EAGAN, Minn. – The Minnesota Vikings will honor Vikings Legend and Ring of Honor member Korey Stringer before tonight's practice inside TCO Stadium.
Stringer, who played for the Vikings from 1995-2000, passed away 20 years ago on Aug. 1, 2001, after collapsing from exertional heat stroke the day prior. The Vikings plan to honor his memory with a videoboard tribute and a moment of silence before the team practice. Stringer's #77 will also be painted on the practice field.
To further commemorate Stringer, the Vikings have joined the NFL Foundation and the Korey Stringer Institute to create the Korey and Kelci Stringer Athletic Training Scholarship with an initial $50,000 endowment. The annual scholarship will benefit athletic training students in partnership with the National Athletic Training Association (NATA) Research and Education Foundation. Applications will be accepted later this fall for the initial 2022 scholarship.
Korey Stringer Institute Founder Kelci Stringer and Chairman Jimmy Gould released the following statement:
"This time comes with great honor and respect for those who have committed themselves to seeing through our dreams and hopes of not only providing the knowledge that this is a preventable illness, but also helping to save people's lives. The culture of football has and is continuing to be positively transformed."

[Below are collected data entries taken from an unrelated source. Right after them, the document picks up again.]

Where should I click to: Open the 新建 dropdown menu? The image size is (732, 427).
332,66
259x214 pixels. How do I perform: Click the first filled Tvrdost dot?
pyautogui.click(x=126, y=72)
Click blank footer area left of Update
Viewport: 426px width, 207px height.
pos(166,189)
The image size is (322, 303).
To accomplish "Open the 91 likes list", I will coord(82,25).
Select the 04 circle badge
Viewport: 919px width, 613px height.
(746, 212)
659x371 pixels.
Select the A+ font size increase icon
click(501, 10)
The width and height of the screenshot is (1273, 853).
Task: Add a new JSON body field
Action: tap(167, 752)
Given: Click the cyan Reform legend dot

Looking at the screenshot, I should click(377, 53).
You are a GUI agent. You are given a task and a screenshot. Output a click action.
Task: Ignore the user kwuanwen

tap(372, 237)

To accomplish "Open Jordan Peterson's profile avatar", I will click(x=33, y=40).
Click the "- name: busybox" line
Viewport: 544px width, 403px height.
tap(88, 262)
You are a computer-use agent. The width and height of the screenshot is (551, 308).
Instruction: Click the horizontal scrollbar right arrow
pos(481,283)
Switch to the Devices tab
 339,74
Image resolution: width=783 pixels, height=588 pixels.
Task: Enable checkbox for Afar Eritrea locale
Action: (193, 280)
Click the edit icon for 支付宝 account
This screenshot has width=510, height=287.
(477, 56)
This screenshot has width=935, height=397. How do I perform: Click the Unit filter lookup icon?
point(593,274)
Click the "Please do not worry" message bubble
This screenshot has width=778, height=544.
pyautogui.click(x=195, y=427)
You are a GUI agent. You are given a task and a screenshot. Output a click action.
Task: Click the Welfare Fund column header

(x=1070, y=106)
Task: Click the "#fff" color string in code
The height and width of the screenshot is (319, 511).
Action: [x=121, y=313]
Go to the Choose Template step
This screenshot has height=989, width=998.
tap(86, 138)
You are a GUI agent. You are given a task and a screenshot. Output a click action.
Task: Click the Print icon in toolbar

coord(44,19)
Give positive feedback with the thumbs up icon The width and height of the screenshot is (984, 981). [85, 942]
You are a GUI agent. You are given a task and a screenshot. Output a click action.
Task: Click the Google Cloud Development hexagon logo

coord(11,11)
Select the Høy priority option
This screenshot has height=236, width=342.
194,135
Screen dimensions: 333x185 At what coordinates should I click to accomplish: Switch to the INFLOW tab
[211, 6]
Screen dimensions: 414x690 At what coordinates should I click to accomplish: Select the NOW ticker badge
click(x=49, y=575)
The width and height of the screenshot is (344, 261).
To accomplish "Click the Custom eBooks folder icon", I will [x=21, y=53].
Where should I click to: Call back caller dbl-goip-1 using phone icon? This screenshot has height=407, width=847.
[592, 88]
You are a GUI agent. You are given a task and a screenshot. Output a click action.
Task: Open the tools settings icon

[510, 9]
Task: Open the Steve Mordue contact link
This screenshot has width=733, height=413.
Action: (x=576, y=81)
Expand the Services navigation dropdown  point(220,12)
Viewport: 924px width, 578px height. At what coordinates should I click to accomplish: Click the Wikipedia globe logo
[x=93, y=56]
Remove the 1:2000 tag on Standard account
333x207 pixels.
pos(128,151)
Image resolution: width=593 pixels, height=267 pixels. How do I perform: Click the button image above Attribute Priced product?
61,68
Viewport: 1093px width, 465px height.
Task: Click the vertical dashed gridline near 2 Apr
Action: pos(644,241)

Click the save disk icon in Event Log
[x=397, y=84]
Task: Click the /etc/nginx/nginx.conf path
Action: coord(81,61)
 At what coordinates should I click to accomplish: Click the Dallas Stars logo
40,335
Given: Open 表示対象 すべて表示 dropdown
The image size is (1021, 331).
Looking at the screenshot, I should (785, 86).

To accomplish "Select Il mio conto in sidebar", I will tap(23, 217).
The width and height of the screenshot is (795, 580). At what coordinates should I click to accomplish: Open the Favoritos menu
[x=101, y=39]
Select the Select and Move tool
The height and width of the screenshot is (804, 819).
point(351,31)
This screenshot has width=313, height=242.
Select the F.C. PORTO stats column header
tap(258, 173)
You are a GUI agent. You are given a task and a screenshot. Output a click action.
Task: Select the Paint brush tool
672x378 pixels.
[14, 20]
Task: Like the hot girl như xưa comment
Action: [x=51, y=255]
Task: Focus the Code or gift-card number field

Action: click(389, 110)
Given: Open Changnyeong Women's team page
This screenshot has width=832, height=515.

The Vikings selected Stringer as the 24th pick of the 1995 draft out of Ohio State. He took over the right tackle spot in the second game of his rookie year and never relinquished the job over the next six seasons. He was named to the All-Rookie Team and started 100 of the 102 games, including playoffs, in which he played for the Vikings. Stringer earned Pro Bowl honors in 2000 and was a 2nd-Team All-Pro in 1998. Stringer was inducted into the Vikings Ring of Honor, and his #77 jersey was retired on Nov. 29, 2001.
About the Korey Stringer Institute
Since the time of Korey Stringer's death, his wife, Kelci, worked tirelessly to develop an exertional heat stroke prevention institute to honor her husband's legacy. To that end, she joined forces with exertional heat stroke expert Douglas Casa, Ph. D, ATC at the University of Connecticut to make this dream a reality and the Korey Stringer Institute came to fruition in April 2010. The mission of the KSI is to provide research, education, advocacy and consultation to maximize performance, optimize safety and prevent sudden death for the athlete, warfighter and laborer. KSI serves the needs of active individuals and athletes at all levels – youth, high school, college, professional, people who are physically active, recreational athletes – and those who supervise and care for these individuals. Components of these services include: consultations, advocacy, education, research, athlete testing and mass-market outreach.
About the NATA Research and Education Foundation
The NATA Research and Education Foundation is the philanthropic arm of the National Athletic Trainers' Association (NATA). The Foundation champions research, supports education, and enhances knowledge to optimize the clinical experience and outcomes within the diverse patient populations served by the athletic training profession.